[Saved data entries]
---------------
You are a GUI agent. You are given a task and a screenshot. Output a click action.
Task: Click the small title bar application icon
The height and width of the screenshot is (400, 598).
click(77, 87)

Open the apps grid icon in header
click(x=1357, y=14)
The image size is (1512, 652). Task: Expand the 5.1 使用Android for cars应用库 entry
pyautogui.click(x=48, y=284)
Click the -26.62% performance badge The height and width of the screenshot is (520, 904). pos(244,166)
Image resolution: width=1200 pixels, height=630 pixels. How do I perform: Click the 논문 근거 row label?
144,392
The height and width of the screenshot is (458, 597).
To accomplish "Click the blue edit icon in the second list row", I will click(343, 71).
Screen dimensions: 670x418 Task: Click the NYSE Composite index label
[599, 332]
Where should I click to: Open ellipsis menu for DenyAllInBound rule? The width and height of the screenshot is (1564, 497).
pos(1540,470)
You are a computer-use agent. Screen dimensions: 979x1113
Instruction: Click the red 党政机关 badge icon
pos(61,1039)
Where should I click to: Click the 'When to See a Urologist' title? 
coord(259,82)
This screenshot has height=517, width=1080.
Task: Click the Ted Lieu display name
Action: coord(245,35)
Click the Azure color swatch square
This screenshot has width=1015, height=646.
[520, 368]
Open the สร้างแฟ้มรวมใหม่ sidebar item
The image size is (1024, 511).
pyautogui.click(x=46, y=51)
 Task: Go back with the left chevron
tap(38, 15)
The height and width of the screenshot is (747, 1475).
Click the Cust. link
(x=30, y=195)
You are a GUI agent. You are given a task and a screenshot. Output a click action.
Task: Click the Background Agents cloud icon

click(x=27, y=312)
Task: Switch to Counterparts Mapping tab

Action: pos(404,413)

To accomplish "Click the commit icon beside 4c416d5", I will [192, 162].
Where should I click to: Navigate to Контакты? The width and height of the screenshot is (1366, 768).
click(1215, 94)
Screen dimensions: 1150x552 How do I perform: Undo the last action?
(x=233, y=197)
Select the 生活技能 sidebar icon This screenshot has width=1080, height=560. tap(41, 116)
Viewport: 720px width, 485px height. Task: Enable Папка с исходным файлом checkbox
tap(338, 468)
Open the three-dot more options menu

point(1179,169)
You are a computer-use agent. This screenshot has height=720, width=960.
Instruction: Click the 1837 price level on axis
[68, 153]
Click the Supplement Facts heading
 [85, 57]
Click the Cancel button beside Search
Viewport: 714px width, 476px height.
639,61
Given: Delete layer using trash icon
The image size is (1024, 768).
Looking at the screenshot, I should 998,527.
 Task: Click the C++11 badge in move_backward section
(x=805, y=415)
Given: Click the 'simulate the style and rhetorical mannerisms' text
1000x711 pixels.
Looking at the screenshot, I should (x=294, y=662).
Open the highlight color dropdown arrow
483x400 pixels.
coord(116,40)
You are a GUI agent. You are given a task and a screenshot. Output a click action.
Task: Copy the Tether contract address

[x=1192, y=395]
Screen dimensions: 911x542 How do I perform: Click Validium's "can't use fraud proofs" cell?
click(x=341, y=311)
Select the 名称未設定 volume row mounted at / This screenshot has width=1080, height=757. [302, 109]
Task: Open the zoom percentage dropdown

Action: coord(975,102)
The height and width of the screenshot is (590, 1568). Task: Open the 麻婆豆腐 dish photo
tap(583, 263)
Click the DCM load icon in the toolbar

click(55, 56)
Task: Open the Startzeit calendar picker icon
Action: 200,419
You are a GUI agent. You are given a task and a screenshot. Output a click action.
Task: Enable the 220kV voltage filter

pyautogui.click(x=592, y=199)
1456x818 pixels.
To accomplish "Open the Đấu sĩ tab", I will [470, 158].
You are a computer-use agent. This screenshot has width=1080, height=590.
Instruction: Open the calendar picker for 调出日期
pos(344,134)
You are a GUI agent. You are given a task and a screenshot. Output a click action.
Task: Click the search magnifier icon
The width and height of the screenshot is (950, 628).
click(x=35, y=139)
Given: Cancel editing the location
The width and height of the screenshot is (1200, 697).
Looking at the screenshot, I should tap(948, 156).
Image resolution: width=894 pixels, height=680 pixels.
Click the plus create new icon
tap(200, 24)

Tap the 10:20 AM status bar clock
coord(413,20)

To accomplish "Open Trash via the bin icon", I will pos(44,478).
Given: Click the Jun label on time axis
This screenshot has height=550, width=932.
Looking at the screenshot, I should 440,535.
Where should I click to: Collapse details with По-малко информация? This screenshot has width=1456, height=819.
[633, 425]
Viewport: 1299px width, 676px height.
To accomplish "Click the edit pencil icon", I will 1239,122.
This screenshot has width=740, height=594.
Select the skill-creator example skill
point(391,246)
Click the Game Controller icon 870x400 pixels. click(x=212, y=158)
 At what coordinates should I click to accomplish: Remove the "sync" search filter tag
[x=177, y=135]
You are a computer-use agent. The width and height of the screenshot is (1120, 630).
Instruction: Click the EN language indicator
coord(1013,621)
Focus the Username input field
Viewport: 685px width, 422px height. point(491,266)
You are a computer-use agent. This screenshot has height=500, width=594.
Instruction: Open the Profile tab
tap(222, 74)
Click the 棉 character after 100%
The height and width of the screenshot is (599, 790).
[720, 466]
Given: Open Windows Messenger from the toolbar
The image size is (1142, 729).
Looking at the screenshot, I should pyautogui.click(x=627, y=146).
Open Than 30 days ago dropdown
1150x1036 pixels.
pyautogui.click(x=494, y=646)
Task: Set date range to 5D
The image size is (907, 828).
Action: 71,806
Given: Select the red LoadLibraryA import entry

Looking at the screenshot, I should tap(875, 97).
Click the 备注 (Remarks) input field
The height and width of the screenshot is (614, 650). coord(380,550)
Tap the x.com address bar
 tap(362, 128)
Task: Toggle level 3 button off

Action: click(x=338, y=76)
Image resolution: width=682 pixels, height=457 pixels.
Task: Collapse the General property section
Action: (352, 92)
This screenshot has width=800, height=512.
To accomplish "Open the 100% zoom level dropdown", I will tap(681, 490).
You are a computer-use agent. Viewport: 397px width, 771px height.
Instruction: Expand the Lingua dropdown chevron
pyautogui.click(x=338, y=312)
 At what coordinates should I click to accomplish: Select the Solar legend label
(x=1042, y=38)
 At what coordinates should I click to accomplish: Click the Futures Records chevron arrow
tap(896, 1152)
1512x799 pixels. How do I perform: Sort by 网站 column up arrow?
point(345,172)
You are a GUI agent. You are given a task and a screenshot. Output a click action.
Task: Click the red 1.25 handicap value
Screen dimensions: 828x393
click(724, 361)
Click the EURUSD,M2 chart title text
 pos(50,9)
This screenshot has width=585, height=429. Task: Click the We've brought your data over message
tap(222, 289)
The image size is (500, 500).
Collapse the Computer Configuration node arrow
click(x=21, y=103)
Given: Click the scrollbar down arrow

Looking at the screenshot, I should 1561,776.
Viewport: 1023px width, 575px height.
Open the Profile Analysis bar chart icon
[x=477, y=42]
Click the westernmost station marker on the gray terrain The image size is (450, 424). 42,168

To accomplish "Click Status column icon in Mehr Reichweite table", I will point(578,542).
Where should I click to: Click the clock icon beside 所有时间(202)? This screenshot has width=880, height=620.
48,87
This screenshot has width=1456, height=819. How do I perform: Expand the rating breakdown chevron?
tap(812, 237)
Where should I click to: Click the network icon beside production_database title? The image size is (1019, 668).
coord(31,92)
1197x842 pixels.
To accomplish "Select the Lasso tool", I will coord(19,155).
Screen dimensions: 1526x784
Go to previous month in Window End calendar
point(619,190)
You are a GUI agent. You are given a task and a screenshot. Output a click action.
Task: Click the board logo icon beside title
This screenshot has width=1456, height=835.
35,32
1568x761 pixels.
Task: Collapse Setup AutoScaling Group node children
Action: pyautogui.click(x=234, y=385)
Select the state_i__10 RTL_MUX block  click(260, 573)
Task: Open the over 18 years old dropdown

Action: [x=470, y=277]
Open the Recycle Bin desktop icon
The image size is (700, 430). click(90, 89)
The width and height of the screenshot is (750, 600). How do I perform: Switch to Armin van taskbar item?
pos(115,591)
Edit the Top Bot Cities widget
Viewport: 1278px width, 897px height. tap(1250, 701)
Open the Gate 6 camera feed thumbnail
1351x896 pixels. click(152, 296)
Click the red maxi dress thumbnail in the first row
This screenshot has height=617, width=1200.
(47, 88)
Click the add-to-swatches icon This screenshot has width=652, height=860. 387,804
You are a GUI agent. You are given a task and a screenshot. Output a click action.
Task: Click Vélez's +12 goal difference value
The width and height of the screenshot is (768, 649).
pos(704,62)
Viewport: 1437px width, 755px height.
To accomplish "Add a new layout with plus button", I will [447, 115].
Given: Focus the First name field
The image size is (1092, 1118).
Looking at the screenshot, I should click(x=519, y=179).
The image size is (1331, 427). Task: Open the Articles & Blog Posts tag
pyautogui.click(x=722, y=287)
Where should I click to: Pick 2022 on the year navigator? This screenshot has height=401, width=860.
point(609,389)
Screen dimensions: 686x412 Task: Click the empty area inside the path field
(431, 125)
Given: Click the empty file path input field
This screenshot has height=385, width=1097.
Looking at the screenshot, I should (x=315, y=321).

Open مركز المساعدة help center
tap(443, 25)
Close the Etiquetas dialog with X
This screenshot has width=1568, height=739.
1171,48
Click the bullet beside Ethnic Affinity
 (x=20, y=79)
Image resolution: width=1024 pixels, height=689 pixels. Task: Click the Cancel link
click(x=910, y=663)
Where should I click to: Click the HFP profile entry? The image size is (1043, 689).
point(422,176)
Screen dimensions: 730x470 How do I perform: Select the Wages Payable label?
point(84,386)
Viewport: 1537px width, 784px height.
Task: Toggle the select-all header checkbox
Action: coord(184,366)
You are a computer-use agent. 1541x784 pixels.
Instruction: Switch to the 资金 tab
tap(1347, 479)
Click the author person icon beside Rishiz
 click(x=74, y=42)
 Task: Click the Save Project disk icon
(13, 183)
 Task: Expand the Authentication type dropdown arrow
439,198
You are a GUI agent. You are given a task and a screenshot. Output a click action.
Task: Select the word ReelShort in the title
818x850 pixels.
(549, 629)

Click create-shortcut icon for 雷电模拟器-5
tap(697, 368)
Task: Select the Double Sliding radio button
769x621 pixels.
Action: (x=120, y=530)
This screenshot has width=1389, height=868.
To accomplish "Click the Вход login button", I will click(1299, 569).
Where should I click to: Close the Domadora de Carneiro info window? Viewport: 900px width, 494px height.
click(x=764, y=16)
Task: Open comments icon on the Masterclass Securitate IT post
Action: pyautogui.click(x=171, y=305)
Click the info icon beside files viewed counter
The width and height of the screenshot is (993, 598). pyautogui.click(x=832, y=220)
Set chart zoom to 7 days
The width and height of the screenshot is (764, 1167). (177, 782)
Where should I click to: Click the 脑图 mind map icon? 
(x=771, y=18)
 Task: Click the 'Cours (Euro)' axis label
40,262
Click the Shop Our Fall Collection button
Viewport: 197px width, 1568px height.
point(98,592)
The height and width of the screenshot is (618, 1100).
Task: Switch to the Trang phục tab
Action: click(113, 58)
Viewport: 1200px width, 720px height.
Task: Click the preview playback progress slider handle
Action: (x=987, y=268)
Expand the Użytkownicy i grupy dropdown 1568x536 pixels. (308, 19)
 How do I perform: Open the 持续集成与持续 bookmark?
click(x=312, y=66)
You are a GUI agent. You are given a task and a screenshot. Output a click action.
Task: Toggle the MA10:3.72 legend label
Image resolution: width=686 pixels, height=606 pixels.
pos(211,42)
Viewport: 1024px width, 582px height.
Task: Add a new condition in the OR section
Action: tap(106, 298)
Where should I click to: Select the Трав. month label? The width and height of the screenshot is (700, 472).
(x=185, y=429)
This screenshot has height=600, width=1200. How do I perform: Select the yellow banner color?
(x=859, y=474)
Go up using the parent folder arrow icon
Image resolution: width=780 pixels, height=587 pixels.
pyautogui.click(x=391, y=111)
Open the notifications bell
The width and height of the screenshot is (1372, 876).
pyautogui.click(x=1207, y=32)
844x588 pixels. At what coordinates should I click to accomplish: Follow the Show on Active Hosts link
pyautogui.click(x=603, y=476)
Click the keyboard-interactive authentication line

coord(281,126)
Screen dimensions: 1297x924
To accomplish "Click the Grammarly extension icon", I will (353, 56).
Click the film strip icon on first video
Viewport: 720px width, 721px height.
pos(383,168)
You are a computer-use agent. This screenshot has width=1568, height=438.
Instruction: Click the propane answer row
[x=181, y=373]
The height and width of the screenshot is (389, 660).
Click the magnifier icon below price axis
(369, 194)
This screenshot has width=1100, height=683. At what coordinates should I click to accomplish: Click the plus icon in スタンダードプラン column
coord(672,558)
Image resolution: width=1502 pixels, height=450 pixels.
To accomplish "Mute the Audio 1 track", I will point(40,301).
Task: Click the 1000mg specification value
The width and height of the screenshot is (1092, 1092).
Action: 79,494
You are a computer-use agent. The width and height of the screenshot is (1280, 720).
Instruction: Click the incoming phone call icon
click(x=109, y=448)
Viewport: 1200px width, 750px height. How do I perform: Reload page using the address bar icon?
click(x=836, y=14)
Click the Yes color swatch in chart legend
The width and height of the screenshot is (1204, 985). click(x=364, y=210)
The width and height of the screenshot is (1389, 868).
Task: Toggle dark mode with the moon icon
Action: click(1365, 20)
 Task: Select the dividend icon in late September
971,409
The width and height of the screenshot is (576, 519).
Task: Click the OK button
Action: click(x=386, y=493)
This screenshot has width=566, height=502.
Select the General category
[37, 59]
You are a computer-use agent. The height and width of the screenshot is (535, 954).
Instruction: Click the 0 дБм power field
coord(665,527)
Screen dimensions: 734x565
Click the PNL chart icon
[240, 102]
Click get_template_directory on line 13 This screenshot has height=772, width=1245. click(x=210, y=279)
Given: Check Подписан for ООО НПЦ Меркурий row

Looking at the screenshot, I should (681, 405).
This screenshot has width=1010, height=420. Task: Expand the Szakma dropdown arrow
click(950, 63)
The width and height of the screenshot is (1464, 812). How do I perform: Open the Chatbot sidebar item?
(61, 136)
---------------
■ WHAT YOU NEED TO DO ■
Reproduce the entries above exactly, starting at their first line and finishing with the line that contains "You are a computer-use agent. Screen".

■ COMPLETED TASK ■
You are a GUI agent. You are given a task and a screenshot. Output a click action.
Task: Click the small title bar application icon
The height and width of the screenshot is (400, 598).
click(77, 87)

Open the apps grid icon in header
click(x=1357, y=14)
The image size is (1512, 652). Task: Expand the 5.1 使用Android for cars应用库 entry
pyautogui.click(x=48, y=284)
Click the -26.62% performance badge The height and width of the screenshot is (520, 904). pos(244,166)
Image resolution: width=1200 pixels, height=630 pixels. How do I perform: Click the 논문 근거 row label?
144,392
The height and width of the screenshot is (458, 597).
To accomplish "Click the blue edit icon in the second list row", I will click(343, 71).
Screen dimensions: 670x418 Task: Click the NYSE Composite index label
[599, 332]
Where should I click to: Open ellipsis menu for DenyAllInBound rule? The width and height of the screenshot is (1564, 497).
pos(1540,470)
You are a computer-use agent. Screen dimensions: 979x1113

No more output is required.